*Saved data entries:*
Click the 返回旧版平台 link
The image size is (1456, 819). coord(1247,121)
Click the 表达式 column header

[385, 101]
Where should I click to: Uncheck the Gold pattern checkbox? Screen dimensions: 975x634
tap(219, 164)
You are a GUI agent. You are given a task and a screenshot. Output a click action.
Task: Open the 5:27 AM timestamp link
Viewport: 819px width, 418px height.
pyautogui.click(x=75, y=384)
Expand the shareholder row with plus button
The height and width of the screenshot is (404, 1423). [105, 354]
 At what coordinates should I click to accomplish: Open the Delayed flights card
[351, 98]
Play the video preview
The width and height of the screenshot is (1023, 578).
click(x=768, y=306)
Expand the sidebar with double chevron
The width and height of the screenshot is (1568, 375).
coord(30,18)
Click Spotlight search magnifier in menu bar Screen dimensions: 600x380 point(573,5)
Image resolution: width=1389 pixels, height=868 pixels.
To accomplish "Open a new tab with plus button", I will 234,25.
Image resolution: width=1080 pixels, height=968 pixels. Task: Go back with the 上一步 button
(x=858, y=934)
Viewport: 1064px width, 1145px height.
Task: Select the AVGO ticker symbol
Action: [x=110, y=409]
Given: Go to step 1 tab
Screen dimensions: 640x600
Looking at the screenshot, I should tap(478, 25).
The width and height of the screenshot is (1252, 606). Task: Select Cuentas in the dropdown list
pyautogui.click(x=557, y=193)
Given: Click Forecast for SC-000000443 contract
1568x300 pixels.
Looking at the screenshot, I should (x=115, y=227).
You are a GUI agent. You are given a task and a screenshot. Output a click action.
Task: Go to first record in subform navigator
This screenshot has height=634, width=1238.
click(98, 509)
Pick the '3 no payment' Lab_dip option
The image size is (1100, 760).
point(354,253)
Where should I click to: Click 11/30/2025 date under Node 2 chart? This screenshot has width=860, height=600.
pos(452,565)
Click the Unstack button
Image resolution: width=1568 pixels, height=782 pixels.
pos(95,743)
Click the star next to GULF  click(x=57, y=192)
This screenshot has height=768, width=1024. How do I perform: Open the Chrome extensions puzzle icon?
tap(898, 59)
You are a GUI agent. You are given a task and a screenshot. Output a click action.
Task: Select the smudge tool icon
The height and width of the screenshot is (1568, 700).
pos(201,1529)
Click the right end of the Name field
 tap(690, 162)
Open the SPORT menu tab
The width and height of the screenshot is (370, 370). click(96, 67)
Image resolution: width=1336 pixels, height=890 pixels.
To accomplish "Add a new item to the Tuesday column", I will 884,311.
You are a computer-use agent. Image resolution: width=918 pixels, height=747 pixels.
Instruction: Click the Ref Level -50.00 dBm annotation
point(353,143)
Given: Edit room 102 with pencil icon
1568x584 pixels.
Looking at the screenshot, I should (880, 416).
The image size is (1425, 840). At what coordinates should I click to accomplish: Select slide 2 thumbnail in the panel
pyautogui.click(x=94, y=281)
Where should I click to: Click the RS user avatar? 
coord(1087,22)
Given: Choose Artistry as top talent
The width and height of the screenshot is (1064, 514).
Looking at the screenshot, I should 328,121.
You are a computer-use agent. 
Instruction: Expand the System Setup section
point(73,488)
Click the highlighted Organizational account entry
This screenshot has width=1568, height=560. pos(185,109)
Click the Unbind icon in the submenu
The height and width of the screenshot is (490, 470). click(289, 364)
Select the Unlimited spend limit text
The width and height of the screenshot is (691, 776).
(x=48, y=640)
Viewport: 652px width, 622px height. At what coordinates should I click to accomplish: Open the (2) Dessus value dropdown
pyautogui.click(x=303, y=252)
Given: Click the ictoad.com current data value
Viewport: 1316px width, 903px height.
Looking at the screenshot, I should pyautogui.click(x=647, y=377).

*YOUR TASK:*
Turn the records, starting with the line that contains "Select the Unlimited spend limit text" and going on through the end of the records, into a two-column CSV with the headers instruction and response. Give one row per request, with each value in its own quoted field and any line breaks replaced by spaces.

*RESPONSE TO THIS TASK:*
instruction,response
"Select the Unlimited spend limit text The width and height of the screenshot is (691, 776).","(x=48, y=640)"
"Viewport: 652px width, 622px height. At what coordinates should I click to accomplish: Open the (2) Dessus value dropdown","pyautogui.click(x=303, y=252)"
"Given: Click the ictoad.com current data value Viewport: 1316px width, 903px height.","Looking at the screenshot, I should pyautogui.click(x=647, y=377)."